RFC: Live Stream Agent Transcription¶
Date: 2026-04-16 Status: exploratory Owner: open
Summary¶
Extend yt-text beyond static YouTube videos into a greenfield MCP feature set
for live audio and live video transcription.
The target outcome is an agent-friendly path from live media input to structured incremental text, suitable for personal AI, accessibility, and monitoring workflows.
Candidate sources include:
- YouTube Live
- internet radio streams
- Twitch
- Kick
- broadcast or generic audio streams
Why This Matters¶
Current yt-text workflows are strongest for:
- public YouTube videos
- caption discovery
- transcript extraction after the fact
That leaves a large adjacent space open:
- live captioning for accessibility agents
- realtime summarization of streams
- background monitoring of audio channels
- alerting or note-taking agents that need structured text as events arrive
This is a materially different utility class than "fetch me the transcript for
an existing video." It turns yt-text into a live data source for agents.
User Stories¶
- As a personal accessibility agent, I want to transcribe a YouTube Live stream into structured text while it is happening.
- As a monitoring agent, I want to watch a radio or broadcast stream and emit timestamped text chunks for summarization and alerting.
- As a research assistant, I want to follow a live Twitch or Kick stream and keep a structured rolling transcript for later search.
- As a workflow agent, I want transcript chunks to arrive incrementally instead of waiting for a complete recording.
Proposed Capability Shape¶
This work likely needs more than a single get_transcript extension.

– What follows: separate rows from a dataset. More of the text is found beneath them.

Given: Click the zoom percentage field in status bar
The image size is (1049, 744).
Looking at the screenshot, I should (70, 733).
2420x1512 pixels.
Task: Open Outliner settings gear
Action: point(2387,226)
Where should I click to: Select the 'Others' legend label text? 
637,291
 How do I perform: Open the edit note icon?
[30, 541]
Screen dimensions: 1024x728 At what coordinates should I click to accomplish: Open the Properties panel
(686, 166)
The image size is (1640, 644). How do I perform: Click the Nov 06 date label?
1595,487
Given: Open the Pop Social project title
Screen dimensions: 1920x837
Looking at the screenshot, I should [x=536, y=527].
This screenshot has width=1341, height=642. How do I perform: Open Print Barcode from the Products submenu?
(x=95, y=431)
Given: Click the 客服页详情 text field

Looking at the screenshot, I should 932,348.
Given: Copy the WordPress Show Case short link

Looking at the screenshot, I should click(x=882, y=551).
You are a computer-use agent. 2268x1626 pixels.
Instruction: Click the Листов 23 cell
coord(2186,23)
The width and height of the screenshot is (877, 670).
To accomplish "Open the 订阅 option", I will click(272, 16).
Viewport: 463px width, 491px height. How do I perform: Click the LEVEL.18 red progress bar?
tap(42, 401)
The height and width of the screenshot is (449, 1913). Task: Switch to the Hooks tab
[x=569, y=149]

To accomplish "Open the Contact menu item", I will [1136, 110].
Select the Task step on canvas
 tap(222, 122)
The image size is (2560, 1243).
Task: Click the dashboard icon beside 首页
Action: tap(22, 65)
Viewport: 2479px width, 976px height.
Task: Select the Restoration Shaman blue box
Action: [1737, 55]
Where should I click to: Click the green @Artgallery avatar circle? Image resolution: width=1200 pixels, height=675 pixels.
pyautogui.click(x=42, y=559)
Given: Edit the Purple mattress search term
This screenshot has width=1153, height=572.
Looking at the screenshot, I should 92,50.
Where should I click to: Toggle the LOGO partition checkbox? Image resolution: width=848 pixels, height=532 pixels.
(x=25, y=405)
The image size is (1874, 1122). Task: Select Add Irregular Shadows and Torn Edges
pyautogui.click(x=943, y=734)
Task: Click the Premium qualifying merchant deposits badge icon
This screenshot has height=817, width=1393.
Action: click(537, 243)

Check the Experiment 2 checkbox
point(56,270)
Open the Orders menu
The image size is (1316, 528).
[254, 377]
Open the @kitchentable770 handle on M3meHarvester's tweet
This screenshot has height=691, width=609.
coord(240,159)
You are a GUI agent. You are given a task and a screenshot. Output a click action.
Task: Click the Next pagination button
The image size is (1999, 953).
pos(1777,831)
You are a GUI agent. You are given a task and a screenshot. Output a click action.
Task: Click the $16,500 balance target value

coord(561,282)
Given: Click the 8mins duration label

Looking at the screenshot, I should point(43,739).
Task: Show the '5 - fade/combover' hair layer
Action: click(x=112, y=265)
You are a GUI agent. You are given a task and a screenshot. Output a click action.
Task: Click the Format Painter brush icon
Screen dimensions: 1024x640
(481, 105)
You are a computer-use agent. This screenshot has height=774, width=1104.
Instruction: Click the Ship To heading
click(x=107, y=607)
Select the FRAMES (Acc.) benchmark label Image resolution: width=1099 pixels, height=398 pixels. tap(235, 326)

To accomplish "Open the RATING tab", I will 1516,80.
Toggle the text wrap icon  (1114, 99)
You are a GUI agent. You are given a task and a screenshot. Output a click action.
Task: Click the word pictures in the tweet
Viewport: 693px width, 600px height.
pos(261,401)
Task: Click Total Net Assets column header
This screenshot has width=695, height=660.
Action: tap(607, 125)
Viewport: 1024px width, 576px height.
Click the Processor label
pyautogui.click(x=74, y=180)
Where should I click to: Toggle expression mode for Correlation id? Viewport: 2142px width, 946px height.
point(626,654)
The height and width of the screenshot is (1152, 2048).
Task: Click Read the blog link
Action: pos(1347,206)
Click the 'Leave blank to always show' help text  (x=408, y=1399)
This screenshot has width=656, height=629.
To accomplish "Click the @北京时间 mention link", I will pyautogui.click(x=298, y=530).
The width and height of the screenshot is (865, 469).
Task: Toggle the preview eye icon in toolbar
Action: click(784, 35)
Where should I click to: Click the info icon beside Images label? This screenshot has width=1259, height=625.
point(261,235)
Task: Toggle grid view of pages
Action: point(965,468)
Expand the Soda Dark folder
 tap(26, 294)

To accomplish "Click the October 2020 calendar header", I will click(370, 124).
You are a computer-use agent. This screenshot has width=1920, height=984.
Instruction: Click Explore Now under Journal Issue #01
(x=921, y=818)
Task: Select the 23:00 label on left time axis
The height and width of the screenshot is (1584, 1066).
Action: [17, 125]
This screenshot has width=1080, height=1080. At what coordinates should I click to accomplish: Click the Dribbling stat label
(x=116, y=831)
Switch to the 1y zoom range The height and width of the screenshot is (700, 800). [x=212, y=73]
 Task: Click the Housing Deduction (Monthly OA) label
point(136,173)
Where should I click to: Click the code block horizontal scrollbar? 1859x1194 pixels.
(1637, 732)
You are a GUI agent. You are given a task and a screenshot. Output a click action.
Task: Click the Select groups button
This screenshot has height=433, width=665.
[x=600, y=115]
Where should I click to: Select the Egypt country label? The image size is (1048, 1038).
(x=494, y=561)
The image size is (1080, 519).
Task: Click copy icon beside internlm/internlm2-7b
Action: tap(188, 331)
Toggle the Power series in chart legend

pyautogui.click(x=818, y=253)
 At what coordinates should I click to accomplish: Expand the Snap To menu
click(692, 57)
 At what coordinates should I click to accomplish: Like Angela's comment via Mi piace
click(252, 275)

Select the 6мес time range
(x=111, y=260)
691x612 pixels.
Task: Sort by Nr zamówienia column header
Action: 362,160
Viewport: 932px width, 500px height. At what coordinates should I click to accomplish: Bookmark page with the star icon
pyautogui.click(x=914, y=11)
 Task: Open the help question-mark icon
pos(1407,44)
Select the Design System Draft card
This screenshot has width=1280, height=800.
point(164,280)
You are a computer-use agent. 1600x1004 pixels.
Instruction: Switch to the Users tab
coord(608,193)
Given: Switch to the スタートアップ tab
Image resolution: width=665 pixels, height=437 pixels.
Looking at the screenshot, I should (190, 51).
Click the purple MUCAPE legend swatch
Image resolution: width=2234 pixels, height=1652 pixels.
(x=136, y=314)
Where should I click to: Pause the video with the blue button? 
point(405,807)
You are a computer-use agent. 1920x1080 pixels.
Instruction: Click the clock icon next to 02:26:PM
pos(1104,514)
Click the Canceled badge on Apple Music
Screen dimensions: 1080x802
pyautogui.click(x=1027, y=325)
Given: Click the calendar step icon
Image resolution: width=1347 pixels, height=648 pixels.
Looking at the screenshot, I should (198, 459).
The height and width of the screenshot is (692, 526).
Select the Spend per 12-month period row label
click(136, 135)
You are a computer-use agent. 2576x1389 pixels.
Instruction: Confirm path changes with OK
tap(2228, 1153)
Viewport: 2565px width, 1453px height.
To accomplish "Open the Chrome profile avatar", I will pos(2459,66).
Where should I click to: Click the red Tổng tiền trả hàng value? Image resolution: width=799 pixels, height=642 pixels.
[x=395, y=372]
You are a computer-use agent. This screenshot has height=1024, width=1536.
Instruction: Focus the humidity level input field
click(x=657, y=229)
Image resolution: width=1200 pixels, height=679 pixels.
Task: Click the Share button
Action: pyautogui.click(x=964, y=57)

Possible MCP-facing shapes:
- session-based tools such as
start_live_transcript,poll_live_transcript, andstop_live_transcript - chunked transcript tools that return only new segments after a cursor
- future protocol exploration for push-style or event-style delivery where a client can actually consume incremental updates
For near compatibility, a polling model is probably the safest first design. Many current MCP clients handle request/response tools better than long-lived streams.
Architecture Themes¶
Likely building blocks:
- source adapters for YouTube Live, Twitch, Kick, radio, and generic stream URLs
- audio normalization and chunking
- transcript segmentation with timestamps and source metadata
- buffering and cursoring so agents can ask for only the new material
- clear distinction between upstream captions and locally transcribed audio
- backpressure controls so long-lived sessions do not grow without bound
The current VideoSource and TranscriptSource abstractions suggest a path,
but live sessions will add state and lifecycle concerns that static-video flows
do not have today.
Output Expectations¶
The incremental output should stay structured.
Likely fields per chunk:
- session ID or stream ID
- source platform
- language
- transcript source type
- chunk timestamps
- text content
- confidence or provenance metadata where available
This should remain machine-friendly first, with human-readable formats layered on afterward.
Risks And Open Questions¶
- platform auth and access rules vary sharply across live sources
- long-lived sessions may not map cleanly onto every MCP client
- latency, buffering, and reconnection policy need explicit design
- diarization and speaker attribution may be expensive or unavailable
- local STT on continuous streams may have materially different CPU and model requirements than the current Whisper fallback
- stream moderation, abuse, and retention policies need thought if transcripts become persistent artifacts
Non-Goals For A First Version¶
- hosted SaaS ingestion
- full meeting-assistant product scope
- speaker diarization guarantees
- broad media-library management
- replacing specialized broadcast-caption pipelines
Suggested Next Step¶
Before implementation, break this space into a smaller design spike:
- define the MCP session model
- pick one initial live source, likely YouTube Live or generic audio streams
- prove incremental chunk delivery with a polling-based tool design
- measure latency, CPU cost, and transcript quality against the current static
whisperpath